_Problem details_:
Could you reproduce, word for word, everything below from the line containing "The height and width of the screenshot is (437, 1034)." down to the line containing "You are a computer-use agent. Viewport: 644px", with both of those lines included and no others?

____

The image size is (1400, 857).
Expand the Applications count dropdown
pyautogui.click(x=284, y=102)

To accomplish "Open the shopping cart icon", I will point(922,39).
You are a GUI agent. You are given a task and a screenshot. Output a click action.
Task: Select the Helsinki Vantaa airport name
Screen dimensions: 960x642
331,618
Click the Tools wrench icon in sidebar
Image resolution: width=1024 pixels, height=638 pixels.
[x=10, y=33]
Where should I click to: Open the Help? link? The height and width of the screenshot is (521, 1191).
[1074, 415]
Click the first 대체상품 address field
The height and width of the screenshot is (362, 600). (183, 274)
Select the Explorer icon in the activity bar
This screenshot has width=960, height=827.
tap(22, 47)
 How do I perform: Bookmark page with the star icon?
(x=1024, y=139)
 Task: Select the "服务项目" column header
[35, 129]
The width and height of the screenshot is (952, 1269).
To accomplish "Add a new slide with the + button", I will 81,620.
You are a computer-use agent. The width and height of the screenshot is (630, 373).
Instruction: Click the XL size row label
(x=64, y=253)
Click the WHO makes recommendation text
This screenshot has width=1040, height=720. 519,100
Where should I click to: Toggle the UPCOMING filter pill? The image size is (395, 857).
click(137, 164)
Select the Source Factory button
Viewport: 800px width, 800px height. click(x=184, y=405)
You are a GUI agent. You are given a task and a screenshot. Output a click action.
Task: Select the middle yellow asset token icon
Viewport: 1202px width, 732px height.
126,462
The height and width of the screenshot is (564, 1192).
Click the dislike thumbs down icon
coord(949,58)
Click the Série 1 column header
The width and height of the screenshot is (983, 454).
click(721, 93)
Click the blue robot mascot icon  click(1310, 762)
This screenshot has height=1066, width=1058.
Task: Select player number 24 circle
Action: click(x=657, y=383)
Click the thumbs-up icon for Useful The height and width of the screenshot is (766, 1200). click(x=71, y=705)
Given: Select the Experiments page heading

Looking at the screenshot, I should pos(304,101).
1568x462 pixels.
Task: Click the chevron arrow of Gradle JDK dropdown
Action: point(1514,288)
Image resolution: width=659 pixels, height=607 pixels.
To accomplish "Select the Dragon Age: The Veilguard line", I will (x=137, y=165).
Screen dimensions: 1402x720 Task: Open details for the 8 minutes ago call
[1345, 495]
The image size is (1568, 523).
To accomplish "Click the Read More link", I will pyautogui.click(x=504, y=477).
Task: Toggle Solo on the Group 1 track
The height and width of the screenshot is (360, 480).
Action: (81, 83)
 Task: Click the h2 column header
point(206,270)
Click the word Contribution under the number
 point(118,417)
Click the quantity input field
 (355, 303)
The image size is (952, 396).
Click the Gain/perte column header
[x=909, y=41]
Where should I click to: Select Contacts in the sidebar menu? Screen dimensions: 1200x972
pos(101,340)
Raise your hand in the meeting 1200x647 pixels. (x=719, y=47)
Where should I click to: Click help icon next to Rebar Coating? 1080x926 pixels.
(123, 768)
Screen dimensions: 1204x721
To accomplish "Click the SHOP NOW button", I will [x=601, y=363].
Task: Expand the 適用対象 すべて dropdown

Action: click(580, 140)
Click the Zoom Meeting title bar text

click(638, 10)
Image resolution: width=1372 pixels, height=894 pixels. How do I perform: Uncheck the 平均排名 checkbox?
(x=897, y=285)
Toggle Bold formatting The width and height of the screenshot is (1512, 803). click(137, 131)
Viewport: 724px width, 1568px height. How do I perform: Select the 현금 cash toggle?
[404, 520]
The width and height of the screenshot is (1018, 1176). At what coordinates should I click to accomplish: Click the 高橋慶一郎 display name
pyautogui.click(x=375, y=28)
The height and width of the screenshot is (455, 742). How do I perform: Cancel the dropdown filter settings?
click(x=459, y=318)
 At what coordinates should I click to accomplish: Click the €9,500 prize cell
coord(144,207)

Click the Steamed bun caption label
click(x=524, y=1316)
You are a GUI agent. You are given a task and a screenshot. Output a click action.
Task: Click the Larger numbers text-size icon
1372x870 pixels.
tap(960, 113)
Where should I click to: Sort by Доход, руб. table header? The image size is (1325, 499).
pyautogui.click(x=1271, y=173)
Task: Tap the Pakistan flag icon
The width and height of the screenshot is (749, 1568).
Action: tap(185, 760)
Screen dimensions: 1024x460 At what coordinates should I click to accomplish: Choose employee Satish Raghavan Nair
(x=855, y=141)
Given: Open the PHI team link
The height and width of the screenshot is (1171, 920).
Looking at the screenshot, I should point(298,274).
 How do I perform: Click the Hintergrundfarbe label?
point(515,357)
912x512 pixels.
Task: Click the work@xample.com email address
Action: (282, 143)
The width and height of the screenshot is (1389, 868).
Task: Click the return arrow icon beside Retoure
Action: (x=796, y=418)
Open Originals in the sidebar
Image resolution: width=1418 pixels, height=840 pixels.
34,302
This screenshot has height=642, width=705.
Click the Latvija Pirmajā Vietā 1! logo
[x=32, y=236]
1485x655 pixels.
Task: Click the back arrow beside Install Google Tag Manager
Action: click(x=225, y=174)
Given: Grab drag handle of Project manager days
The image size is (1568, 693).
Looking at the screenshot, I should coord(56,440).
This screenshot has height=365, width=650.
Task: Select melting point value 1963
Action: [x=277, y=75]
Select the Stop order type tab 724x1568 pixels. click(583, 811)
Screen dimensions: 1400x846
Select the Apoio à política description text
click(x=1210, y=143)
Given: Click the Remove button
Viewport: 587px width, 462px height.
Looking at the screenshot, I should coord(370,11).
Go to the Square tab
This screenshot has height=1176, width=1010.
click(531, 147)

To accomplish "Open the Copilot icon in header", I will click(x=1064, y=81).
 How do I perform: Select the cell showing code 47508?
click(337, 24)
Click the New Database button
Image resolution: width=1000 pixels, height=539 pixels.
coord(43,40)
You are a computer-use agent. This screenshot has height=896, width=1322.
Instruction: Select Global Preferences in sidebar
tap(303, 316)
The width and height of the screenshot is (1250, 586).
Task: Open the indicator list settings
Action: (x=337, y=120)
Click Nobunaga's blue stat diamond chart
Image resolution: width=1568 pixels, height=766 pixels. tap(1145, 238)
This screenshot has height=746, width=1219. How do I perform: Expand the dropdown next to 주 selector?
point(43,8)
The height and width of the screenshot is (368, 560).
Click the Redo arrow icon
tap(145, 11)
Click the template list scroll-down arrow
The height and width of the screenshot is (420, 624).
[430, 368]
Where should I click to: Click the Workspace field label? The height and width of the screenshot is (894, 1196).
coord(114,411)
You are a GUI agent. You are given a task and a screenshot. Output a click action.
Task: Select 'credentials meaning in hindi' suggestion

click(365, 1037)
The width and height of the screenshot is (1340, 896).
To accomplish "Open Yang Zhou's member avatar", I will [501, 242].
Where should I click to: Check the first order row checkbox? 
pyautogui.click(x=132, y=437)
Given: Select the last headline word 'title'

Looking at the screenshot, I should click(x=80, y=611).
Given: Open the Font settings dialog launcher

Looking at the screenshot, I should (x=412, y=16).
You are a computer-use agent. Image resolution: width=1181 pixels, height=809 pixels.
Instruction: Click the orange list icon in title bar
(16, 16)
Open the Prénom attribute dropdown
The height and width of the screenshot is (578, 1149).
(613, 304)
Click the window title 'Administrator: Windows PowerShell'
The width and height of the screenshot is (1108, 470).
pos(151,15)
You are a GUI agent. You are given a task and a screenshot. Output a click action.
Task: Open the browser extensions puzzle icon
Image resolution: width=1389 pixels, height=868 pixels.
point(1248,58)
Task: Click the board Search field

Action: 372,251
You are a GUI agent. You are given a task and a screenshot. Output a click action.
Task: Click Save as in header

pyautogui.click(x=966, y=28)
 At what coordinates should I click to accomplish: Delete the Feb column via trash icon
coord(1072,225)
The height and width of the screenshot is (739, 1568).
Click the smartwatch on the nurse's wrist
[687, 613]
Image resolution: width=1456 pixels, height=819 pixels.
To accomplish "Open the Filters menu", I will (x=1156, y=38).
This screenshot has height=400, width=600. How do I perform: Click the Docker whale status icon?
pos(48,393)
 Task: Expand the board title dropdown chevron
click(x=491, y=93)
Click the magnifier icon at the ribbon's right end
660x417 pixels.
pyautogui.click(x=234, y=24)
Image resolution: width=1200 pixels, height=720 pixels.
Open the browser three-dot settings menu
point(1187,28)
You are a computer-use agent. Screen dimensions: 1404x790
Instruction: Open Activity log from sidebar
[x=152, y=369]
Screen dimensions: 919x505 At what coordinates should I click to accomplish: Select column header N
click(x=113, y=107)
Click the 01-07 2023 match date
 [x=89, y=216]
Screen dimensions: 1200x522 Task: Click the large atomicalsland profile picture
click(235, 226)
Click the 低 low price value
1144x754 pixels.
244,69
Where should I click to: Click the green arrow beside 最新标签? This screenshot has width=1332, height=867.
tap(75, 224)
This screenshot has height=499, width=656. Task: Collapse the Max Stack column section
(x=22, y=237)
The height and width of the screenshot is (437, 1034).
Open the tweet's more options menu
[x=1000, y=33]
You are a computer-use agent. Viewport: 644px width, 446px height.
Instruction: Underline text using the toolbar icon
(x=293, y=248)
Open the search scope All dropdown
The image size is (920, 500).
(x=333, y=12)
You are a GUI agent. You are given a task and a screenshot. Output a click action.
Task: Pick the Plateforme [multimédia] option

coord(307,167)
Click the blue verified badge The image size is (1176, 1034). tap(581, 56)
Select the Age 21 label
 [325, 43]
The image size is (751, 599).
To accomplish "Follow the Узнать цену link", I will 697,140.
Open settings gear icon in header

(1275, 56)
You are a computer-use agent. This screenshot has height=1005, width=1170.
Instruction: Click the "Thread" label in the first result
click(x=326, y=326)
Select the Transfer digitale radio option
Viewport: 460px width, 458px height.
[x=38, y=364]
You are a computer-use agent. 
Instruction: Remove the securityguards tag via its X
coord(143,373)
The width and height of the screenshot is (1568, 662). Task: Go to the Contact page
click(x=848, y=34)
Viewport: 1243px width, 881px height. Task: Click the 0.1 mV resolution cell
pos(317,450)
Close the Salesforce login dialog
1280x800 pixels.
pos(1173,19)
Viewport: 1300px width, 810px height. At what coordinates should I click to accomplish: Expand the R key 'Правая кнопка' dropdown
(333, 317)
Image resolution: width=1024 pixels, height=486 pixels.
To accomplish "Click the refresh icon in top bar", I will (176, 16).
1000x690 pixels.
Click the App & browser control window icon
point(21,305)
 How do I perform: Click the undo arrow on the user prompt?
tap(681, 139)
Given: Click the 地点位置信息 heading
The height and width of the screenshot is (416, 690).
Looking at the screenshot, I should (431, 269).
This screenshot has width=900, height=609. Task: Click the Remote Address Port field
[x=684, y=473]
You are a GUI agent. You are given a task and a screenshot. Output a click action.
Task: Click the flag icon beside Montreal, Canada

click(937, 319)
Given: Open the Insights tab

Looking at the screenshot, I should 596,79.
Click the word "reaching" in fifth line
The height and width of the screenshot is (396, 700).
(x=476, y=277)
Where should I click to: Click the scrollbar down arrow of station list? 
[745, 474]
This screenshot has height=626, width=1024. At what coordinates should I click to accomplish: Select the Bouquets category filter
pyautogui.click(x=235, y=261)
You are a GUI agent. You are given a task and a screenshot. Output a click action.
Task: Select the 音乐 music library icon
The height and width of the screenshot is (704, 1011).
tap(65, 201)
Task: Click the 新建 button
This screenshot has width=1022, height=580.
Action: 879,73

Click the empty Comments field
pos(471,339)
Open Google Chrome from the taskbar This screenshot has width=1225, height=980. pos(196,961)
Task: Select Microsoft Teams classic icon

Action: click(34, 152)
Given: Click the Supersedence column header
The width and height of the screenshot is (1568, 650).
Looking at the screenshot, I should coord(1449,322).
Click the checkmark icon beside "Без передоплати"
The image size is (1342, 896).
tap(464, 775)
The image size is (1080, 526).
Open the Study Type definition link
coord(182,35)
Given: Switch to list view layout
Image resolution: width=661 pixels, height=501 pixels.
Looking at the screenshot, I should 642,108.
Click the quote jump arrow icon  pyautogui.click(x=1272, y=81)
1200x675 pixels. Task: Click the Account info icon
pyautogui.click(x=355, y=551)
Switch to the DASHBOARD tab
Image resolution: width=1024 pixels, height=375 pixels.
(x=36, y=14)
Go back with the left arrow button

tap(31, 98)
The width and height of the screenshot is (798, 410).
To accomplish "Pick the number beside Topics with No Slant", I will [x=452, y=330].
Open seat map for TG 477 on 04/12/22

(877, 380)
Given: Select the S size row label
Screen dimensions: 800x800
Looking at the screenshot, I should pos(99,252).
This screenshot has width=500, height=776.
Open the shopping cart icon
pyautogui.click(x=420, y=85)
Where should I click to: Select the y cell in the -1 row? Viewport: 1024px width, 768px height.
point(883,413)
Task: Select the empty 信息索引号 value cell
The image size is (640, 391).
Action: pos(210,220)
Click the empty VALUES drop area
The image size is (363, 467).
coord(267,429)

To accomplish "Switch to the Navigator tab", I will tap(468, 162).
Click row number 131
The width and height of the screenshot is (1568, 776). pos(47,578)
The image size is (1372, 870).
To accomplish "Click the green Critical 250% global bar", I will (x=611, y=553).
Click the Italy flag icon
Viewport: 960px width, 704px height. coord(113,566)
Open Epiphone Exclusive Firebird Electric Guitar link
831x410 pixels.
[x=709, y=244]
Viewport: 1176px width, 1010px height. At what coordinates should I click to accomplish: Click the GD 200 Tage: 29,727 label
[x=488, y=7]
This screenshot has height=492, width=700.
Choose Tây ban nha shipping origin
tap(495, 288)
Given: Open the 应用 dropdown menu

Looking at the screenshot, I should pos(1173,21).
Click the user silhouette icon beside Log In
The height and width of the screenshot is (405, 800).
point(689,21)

____

_The answer_:
The height and width of the screenshot is (437, 1034).
Open the tweet's more options menu
[x=1000, y=33]
You are a computer-use agent. Viewport: 644px width, 446px height.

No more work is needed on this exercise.